In einer verschwommenen Bewegung überbrückte er die Distanz zwischen uns. Ich keuchte und wich zurück, bis mein Rücken gegen das massive Holz der Tür stieß. Declan ragte über mir auf, stützte eine Hand neben meinem Kopf an der Tür ab und schloss mich so ein. Seine Hitze strahlte von ihm aus und versengte meine Haut, ohne sie auch nur zu berühren.
Er senkte seinen Kopf, seine Nase streifte meine Kieferpartie, und atmete tief ein. Ich zitterte, ein elektrischer Schlag fuhr mir bei der Berührung durchs Rückgrat.
„Du riechst nach Angst", murmelte er an mein Ohr, seine Stimme sank um eine Oktave. „Und nach billiger Seife. Du hast versucht, mich von dir abzuschrubben."

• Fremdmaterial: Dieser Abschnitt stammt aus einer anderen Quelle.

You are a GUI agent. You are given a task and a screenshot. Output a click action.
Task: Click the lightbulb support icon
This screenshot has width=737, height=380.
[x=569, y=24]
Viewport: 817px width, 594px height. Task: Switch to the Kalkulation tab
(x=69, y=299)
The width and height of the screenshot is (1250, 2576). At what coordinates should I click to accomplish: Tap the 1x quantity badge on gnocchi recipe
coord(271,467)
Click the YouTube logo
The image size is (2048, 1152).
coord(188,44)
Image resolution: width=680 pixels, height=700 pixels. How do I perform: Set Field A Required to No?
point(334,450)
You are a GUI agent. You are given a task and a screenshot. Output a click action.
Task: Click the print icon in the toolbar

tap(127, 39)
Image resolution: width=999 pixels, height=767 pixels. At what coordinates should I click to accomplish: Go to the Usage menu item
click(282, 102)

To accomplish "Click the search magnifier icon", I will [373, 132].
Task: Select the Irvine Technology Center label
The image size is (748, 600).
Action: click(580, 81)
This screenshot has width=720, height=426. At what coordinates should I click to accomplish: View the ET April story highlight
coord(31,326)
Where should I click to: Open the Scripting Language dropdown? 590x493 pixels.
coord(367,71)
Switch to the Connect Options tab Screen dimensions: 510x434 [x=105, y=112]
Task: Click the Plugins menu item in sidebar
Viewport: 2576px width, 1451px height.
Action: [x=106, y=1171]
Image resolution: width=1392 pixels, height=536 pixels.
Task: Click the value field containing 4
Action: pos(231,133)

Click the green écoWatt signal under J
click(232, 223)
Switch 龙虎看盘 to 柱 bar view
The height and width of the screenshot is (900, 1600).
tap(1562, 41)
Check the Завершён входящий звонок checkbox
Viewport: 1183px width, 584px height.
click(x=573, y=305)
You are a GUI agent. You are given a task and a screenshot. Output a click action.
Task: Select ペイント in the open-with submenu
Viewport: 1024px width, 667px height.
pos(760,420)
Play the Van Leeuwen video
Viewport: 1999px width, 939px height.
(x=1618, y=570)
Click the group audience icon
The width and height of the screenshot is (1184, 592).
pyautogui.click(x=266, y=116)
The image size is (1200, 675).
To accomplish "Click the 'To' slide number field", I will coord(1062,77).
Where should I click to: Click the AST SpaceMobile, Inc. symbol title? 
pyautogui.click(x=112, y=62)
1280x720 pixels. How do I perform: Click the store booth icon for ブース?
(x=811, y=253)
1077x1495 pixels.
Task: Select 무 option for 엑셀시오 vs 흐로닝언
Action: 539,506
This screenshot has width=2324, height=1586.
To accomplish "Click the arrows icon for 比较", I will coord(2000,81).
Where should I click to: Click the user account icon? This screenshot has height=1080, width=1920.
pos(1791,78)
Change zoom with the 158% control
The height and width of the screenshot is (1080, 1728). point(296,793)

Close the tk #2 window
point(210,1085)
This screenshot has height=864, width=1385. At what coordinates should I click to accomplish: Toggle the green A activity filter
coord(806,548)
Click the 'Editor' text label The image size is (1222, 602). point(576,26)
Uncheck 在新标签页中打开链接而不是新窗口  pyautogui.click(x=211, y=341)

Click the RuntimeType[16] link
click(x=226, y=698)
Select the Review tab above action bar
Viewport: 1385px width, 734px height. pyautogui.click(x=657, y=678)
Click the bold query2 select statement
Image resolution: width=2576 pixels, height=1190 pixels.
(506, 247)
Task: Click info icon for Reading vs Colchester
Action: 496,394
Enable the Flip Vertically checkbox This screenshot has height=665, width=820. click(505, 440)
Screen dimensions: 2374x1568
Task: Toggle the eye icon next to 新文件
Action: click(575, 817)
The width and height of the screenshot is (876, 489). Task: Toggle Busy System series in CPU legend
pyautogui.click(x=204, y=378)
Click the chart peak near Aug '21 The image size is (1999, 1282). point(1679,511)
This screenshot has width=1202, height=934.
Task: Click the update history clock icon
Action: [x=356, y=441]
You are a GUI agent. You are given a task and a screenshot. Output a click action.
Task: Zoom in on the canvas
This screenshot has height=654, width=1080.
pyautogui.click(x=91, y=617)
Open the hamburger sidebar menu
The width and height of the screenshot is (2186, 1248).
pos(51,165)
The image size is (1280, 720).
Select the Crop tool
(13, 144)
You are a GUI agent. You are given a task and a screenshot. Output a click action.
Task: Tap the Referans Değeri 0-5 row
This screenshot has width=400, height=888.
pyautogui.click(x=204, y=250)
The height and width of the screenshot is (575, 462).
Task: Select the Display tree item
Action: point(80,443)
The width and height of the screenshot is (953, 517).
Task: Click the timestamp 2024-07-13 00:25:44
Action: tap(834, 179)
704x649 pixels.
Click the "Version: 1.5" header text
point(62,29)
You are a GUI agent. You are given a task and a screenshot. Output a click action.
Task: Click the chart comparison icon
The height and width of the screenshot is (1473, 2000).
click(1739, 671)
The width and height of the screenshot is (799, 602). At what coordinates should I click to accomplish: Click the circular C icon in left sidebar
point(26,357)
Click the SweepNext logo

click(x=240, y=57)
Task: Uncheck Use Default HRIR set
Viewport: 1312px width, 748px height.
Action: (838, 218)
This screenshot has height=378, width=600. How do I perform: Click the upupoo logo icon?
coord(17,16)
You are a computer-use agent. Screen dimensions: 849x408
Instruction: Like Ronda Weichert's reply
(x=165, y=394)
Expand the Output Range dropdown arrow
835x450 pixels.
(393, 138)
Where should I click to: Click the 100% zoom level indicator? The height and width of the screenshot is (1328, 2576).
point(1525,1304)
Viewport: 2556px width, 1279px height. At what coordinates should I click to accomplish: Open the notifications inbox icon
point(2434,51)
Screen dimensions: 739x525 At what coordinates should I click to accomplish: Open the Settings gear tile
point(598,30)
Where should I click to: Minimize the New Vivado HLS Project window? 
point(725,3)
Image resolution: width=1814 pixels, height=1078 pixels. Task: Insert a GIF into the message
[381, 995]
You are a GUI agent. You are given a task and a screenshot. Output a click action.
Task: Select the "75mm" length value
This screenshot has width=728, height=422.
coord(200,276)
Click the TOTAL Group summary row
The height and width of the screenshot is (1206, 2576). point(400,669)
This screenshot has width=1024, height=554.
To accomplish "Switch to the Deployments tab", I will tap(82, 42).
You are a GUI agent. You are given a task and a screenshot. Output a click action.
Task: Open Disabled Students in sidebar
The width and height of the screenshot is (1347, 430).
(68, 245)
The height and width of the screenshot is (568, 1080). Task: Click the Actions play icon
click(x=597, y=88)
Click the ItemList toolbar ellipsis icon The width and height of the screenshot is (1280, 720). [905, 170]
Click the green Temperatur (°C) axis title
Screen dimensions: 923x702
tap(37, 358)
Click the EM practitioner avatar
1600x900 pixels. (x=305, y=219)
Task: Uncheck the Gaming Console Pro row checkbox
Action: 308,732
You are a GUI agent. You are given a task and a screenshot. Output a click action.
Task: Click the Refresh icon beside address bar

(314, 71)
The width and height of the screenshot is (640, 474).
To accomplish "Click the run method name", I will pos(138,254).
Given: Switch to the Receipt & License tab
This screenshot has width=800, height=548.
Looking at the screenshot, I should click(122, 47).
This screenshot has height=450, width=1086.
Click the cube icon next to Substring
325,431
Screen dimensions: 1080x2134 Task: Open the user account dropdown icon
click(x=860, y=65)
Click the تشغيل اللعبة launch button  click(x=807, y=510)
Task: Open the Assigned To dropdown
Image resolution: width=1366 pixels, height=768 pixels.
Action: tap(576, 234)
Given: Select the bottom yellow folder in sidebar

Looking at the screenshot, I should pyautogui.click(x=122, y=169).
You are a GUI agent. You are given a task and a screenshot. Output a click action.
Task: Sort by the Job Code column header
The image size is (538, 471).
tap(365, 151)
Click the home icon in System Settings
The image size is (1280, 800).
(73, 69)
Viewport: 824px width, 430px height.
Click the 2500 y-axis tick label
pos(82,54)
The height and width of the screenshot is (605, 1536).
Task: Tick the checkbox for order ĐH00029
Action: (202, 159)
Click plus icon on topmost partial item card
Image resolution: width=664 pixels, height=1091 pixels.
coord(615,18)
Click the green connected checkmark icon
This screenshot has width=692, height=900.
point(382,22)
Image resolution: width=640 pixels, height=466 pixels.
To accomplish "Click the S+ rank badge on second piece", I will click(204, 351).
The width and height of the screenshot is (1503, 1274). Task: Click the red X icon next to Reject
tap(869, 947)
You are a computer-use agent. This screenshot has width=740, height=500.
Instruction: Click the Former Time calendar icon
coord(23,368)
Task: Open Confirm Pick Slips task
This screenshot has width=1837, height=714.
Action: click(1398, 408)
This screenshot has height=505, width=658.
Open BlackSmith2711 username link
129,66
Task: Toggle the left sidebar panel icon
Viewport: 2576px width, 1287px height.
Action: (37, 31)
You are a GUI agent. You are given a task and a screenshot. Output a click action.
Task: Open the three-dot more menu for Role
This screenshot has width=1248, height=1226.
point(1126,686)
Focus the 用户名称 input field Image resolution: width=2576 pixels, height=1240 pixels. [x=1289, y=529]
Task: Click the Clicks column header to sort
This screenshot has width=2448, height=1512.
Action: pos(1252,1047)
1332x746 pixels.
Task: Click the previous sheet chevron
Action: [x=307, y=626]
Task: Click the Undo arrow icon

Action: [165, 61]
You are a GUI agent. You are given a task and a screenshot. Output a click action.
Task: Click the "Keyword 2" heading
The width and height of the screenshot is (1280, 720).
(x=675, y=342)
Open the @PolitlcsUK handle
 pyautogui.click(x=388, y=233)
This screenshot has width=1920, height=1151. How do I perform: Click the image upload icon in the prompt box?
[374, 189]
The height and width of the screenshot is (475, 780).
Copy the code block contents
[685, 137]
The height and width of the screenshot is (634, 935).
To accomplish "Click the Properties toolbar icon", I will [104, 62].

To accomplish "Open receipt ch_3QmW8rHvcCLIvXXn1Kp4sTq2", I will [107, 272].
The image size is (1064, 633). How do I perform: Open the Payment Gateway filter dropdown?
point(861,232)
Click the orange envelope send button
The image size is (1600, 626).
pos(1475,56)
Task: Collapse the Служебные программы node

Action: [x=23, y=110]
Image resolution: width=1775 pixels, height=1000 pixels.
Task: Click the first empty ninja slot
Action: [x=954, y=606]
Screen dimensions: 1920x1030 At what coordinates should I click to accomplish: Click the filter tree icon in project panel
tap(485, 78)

Er zog sich leicht zurück, seine Hand griff nach meinem Kinn und zwang mich, in seine wütenden, faszinierenden Augen zu blicken.
„Sag mir, Anya", sagte er und sprach meinen Namen aus, als wäre er ein Fluch. „Was war der Plan? Den Alpha betrunken machen, die Beine spreizen und auf eine Auszahlung hoffen? Eine Beförderung? Oder dachtest du, du könntest mich mit einer Schwangerschaft in die Falle locken?"
„Nein!" Die Anschuldigung schmerzte mehr als eine Ohrfeige. „Ich bin nicht ... Ich würde niemals ..."
„Warum dann weglaufen?" Sein Griff um mein Kinn wurde fester, nicht genug, um wehzutun, aber genug, um mich gefangen zu halten. „Unschuldige Frauen fliehen nicht vom Tatort, Anya. Nur die Schuldigen rennen weg."
Sein Daumen strich über meine Unterlippe, eine Geste, die verwirrend zärtlich und doch furchteinflößend besitzergreifend war.
„Sag mir", verlangte er, während seine Augen meine mit einer erschreckenden Intensität durchforschten. „Was hast du dir davon erhofft, mein Bett zu wärmen?"